_PASSAGE TO READ_.
--- Begin ---

Putnam Hall School (opened for pupils Sept 1871; closed 1940) is a bygone notable nonsectarian boarding school for girls formerly located in Poughkeepsie, New York.

History 
 Predecessor school, Brooks Seminary

 Putnam Hall was the successor to an earlier nonsectarian girls boarding school on the same property.  It was named Brooks Seminary for Young Ladies.  Brooks Seminary was founded September 1871 – not long after the opening of Vassar College.  Mary Bryan Johnson (maiden) was its founder.  She and her future husband, Edward White, erected a building on six acres of elevated grounds in the southeastern section of Poughkeepsie at the corner of what then was Southeast and Hanscom Avenues.  Due to competition from Vassar Preparatory School, Brooks Seminary moved to 11 Montague Terrace, Brooklyn, New York, around 1880.  The last news article of a Brooks Seminary commencement was June 11, 1881 — New York Herald-Tribune.

--- End ---

_DATA_.
--- Begin ---

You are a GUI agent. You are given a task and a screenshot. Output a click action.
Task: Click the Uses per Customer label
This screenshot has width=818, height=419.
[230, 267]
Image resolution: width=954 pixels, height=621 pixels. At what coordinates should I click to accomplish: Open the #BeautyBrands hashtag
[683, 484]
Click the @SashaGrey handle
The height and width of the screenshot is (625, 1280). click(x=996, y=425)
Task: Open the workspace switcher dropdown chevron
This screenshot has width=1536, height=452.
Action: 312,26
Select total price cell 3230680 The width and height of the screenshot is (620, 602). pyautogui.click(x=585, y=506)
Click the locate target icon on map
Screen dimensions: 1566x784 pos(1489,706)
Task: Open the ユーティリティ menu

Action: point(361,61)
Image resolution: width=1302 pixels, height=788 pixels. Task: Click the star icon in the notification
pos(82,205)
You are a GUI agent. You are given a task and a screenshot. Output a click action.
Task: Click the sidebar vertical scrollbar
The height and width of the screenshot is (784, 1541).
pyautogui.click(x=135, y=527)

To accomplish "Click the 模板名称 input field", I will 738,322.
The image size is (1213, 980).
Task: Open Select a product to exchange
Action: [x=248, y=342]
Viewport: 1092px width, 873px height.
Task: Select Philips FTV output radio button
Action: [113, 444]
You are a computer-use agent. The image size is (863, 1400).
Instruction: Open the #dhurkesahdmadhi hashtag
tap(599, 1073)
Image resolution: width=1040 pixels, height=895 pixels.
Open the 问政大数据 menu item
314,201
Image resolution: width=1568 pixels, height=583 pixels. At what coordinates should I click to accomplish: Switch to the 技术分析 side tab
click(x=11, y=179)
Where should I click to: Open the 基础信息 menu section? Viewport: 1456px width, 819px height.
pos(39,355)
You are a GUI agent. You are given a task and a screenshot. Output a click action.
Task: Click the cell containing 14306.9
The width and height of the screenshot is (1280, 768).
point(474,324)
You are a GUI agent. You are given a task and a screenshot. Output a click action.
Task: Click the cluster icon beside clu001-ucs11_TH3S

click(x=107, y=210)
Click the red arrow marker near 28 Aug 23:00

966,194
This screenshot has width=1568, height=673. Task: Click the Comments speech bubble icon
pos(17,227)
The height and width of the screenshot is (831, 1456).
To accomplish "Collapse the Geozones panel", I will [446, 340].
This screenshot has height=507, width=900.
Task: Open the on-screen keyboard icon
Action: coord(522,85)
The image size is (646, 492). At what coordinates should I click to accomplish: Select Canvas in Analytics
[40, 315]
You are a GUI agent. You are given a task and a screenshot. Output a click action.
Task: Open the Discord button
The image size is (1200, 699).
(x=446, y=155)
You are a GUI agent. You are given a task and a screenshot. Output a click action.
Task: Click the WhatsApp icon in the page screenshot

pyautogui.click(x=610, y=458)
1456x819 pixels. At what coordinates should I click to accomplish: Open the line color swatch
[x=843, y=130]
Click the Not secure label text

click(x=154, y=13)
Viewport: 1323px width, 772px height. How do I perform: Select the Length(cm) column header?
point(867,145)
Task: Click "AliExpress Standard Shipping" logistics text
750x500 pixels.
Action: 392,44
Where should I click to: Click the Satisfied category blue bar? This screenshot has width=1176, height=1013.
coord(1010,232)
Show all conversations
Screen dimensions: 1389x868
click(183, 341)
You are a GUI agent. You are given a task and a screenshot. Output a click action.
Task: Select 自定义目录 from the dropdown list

--- End ---

_TASK REQUIREMENTS_.
1 > Translate this sentence from the Putnam Hall School history into Spanish: "Brooks Seminary was founded September 1871 – not long after the opening of Vassar College."
2 > Carry the Putnam Hall School history forward with the next part, starting after its last sentence.

_ANSWERS PER TASK_.
1 > El Brooks Seminary fue fundado en septiembre de 1871, poco después de la apertura del Vassar College.

2 >
 Putnam Hall School

 After an interval of use as a hotel and Vassar dormitory, the Poughkeepsie building and property again launched as a new girls' boarding school in about 1901 under the name of Putnam Hall.

 Bartlett Park

 Miss Ellen Clizbe Bartlett, who presided as proprietor and principal of Putnam Hall when it closed in 1940, donated the six acres to the city of Poughkeepsie.  It is now a city park, known as Bartlett Park.

Former directors and leadership
Directors and leadership of Brooks Seminary

 Edmund P. Platt (b. 2 Dec 1843; Poughkeepsie), director
 Mary Bryan White  Johnson, proprietor & head of school, Brooks Seminary
 Mrs. Hanks (capacity not known)
 Amy Johnson, teacher
 Miss Minna Hinkle ( –1929), teacher of French and German

Directors and leadership of Putnam Hall School
 Miss Ellen Clizbe Bartlett (A.B., Elmira College) (1864–1944), principal since 1905 and connected with the school since 1901

References 

Defunct girls' schools in the United States
Defunct schools in New York (state)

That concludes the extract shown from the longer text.